Firmware and Settings Preservation
Firmware updates can improve stability, compatibility, or color handling. They can also reset or alter internal behavior.
After any firmware update:
- Verify color mode and gamma settings
- Check that RGB range and color temperature are unchanged
- Recalibrate if color behavior looks different
Keep a written or photographed record of your preferred settings. This makes recovery quick after resets or updates.
Environmental Consistency for Long-Term Accuracy
Monitors perform best in stable conditions. Large swings in temperature or lighting accelerate drift and inconsistency.
Try to keep:
- Room lighting consistent in color temperature
- Direct sunlight off the panel
- Adequate airflow around the monitor
Consistency matters more than perfection. A controlled, repeatable environment keeps recalibration predictable.
When to Consider Replacement or Secondary Use
If a monitor can no longer hold calibration or shows severe uniformity issues, it may no longer be suitable for critical work. This does not mean it has no value.

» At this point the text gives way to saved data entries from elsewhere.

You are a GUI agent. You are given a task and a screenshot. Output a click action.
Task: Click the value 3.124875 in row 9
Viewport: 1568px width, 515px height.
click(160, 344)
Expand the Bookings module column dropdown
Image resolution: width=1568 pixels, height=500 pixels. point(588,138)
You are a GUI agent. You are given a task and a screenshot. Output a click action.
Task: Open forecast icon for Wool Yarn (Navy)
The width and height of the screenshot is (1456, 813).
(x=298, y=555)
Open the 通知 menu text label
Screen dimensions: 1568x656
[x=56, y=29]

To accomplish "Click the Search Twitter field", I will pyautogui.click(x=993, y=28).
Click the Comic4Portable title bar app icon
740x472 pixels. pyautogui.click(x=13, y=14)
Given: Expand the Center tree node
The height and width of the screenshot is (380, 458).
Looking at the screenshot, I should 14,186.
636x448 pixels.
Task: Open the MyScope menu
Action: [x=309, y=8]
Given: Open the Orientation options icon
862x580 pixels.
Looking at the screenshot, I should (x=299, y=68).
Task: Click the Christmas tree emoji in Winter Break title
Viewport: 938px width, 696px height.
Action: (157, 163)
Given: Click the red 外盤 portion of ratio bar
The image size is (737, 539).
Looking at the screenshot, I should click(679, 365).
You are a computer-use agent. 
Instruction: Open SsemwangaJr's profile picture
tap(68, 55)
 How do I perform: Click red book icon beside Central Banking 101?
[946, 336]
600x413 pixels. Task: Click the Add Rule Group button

Older panels often remain excellent for:
- Secondary displays
- Code, chat, or reference content
- Gaming where color accuracy is less critical
Retiring a monitor from primary duty extends its useful life without compromising your main workflow.
Regular maintenance turns good settings into lasting performance. With thoughtful recalibration and care, an ASUS monitor can deliver consistent, reliable results for many years.